──────── TEXTE FOURNI
Migration et création. L’apartheid des arts apatrides ? (Limoges)

Publié le par Université de Lausanne (Source : Coline Biarneix--Devalois)

Journée d’étude

Migration et création. L’apartheid des arts apatrides ?

Université de Limoges, 4 avril 2019

 

Appel à communications, réponses souhaitées pour le 4 mars 2019.

 

Comment l’art exilique fait rimer migration avec création

À l’intensification des migrations en Europe, déjà attestée et prévue pour durer, répond une production artistique dont la désignation n’est pas évidente. Pendant que les autochtones guerroient pour asseoir une langue standardisée, les exilés, qui ont bien souvent « besoin d’une carte, ou d’un GPS, mais pas d’un livre » (Nous : 2018), cherchent pourtant la grammaire de leur subsistance, une manière de se dire en migration et, délivrés de la précision normée de leur expression, ils découvrent de nouvelles formes. Certains artistes portent volontairement leur parole dans les lointains, comme JR exposant sur les immeubles du monde les visages de migrants. Ceux qui n’ont pas le choix se déplacent sous diverses contraintes, réfugiés économiques, politiques, climatiques ou sanitaires, et la fonction de l’artiste, exilé ou représentant un exil qui ne se dit pas directement, éclaire le réel, le rend proche et en fait une réalité pour la conscience (Nous : 2018). De ces arts exiliques, certains s’embarrassant moins que d’autres de conventions langagières, risquent peut-être moins, dans la translation, les déperditions de sens et d’intensité. Qu’elle soit choisie ou subie, la migration engendre des émotions que l’exilé peut traduire sous une forme artistique : joie, surprise, mal-être, colère, désespoir. Le papier, le son ou la matière deviennent une forme d’exutoire, de déversoir des souffrances migratoires. Il est temps pour le public de l’exilé d’accéder à ces regards singuliers, à des visions qui modèlent l’horizon d’attente et donc la pertinence, la pérennité et l’intégration de l’œuvre dans le monde des arts. La mise en lumière de ces voix, par exemple en proposant un dictionnaire des auteurs francophones (Chaulet-Achour : 2010), assure d’éviter l’oubli d’exilés faisant briller la diversité de la langue française.
────────────────
──────── INFORMATIONS FOURNIES
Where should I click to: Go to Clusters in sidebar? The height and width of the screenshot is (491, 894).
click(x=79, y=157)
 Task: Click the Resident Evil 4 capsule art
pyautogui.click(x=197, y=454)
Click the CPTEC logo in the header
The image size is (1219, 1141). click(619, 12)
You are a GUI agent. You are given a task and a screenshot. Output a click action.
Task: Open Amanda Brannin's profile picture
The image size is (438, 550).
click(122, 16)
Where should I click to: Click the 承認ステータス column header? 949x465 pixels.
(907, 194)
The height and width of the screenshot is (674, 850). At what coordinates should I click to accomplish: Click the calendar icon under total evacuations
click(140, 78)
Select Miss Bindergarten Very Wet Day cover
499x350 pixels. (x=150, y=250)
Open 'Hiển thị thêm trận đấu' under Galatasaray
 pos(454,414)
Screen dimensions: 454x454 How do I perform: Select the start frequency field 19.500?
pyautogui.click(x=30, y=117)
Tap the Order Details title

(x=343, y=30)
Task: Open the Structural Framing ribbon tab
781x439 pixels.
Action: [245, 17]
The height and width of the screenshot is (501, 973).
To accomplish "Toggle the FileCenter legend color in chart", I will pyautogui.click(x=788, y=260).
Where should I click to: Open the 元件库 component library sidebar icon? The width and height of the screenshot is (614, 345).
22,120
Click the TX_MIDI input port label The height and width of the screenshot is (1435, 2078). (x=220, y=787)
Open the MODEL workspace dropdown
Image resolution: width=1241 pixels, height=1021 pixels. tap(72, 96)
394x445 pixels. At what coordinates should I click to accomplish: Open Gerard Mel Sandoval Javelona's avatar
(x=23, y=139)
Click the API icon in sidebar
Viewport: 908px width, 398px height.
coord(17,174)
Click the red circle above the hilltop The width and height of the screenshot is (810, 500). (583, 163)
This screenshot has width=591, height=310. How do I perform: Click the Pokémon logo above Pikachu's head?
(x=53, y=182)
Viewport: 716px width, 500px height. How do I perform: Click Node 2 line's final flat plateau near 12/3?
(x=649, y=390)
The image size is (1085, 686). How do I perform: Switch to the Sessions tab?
────────────────
● CONSIGNE ÉCRITE 1: Quelles émotions l'annonce de la journée d'étude cite-t-elle comme engendrées par la migration ? Donnez-les toutes.
● CONSIGNE ÉCRITE 2: Recopiez le passage de l'annonce de la journée d'étude qui va de « Publié le par » à « le 4 mars 2019. ».
● CONSIGNE ÉCRITE 3: Selon l'annonce de la journée d'étude, pour quelle date les réponses à l'appel à communications sont-elles souhaitées ?

● RÉSULTAT OBTENU 1: joie, surprise, mal-être, colère, désespoir

● RÉSULTAT OBTENU 2:
Publié le par Université de Lausanne (Source : Coline Biarneix--Devalois)

Journée d’étude

Migration et création. L’apartheid des arts apatrides ?

Université de Limoges, 4 avril 2019

 

Appel à communications, réponses souhaitées pour le 4 mars 2019.

● RÉSULTAT OBTENU 3: Pour le 4 mars 2019.